Naxi: the naxi are also descended from the ancient Qiang and speak a language that is related to Yi. There are roughly half a million of them, mostly concentrated in Lijiang prefecture in northwest Yunnan, though they can also be found in western sichuan and the Kam region of Tibet. They practice a shamanistic religion known as Dongba. Dongba means "person of knowledge", and the dongba priests are carriers of the history, religion, medicine and indigenous knowledge, which they carry and pass on through a pictographic script which is the only pictographic script in use today. According to Dongba texts, man and the spirits of nature are siblings, and they lived peacefully until the spirits of nature were angered by man's destructive ways. The Dongba must placate these spirits and others which can control them to prevent natural disasters such as earthquakes and killer storms. The naxi are most famous for their ancient city of Lijiang, which in 1997 was the world's largest wholly traditionally constructed city. It was put on the map by a massive earthquake that year. It is now a UNESCO world heritage sight, and is visited by upwards of ten million tourists each year. The Mosuo, considered by China (but not by themselves) to be a subgroup of the Naxi are famous for their matrilineal society which has no marriage custom.

Dai: the Dai are basically Thais who live in Yunnan. Their language is very similar to the Northern Thai dialect. They live in southern and southwestern Yunnan, and are culturally identical to Thais in neighboring Laos and Burma, also called the Shan. In the two main areas where they live in Yunnan, Xishuangbanna and Dehong, they use two alphabetic writing systems that are derived from sanskrit.
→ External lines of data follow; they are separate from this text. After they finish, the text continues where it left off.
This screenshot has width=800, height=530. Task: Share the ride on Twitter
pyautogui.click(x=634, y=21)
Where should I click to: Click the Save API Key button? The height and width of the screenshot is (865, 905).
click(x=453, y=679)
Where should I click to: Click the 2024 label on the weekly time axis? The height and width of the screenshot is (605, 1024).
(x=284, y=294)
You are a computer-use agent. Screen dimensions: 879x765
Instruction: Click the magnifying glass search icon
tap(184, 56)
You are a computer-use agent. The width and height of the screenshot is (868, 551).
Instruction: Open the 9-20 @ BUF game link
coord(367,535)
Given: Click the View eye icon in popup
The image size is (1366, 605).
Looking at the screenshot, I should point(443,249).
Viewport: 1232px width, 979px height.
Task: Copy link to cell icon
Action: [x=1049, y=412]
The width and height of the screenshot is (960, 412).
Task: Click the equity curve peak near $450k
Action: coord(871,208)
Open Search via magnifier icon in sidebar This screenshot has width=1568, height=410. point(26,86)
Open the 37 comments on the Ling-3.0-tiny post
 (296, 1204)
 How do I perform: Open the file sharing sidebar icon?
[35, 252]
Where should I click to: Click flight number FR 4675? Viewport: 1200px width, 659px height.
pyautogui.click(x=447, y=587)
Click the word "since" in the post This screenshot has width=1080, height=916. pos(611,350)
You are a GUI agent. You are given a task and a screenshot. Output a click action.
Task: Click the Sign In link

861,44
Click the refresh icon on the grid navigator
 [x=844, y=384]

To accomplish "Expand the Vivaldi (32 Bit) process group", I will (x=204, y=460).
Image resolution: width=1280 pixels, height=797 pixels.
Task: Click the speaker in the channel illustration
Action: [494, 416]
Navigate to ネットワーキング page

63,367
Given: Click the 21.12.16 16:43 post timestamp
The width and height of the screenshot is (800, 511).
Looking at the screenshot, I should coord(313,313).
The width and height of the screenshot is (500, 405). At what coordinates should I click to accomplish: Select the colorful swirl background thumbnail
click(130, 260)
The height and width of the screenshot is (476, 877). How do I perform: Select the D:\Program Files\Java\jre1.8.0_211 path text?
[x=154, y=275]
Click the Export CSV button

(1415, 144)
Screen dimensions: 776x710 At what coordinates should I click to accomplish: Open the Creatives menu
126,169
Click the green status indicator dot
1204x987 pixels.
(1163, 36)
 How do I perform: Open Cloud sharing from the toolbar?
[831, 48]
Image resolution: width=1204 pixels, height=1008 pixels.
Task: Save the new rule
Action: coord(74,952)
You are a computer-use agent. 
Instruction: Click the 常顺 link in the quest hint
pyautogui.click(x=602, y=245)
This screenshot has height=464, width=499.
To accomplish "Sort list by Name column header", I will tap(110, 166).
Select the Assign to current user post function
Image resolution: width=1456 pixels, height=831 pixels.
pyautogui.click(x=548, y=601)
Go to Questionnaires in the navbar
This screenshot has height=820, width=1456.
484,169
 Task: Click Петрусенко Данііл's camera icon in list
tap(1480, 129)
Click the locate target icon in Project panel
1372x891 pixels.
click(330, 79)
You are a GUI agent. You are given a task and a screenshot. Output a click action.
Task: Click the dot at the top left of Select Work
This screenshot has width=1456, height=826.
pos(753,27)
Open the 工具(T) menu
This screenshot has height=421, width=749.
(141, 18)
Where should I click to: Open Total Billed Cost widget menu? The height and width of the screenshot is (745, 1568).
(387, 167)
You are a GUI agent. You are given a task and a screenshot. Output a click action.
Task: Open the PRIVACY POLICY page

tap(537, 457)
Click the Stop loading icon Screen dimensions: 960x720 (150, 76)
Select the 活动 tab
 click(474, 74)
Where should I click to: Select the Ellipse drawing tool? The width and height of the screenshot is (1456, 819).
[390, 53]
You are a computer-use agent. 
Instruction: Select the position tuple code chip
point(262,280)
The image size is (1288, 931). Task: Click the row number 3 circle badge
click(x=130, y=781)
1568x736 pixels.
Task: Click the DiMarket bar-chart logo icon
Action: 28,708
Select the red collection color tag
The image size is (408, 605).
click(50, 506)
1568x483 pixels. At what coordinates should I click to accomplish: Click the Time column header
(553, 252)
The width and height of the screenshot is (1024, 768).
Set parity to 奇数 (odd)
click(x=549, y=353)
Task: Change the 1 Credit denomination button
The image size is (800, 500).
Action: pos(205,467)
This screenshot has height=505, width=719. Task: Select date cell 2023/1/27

These they use to inscribe buddhist sutras on palm leaves. They mostly practice Hinayana Buddhism, though there are Muslim and Animist Dais to be found in some parts of Yunnan as well.

Wa: the Wa speak a language from the Mon-Khmer branch of Austro-Indonesian. There are half a million of them in Yunnan, and another 300,000 across the border in neighboring Burma. They are notorious for their (now abandoned) practice of ritual headhunting. Lacking a writing system, the Wa traditionally used music and the sending of symbolic objects as a means of communication. Our Wa performer, Yan Bing, can play and make 47 different musical instruments. The Wa, though overwhelmingly impoverished, fare relatively well in China. Their brothers in Burma are in the middle of the golden triangle where they are plagued by aids, opium and warfare. The United Wa Army has thousands of troops and frequently battles the central Burmese government.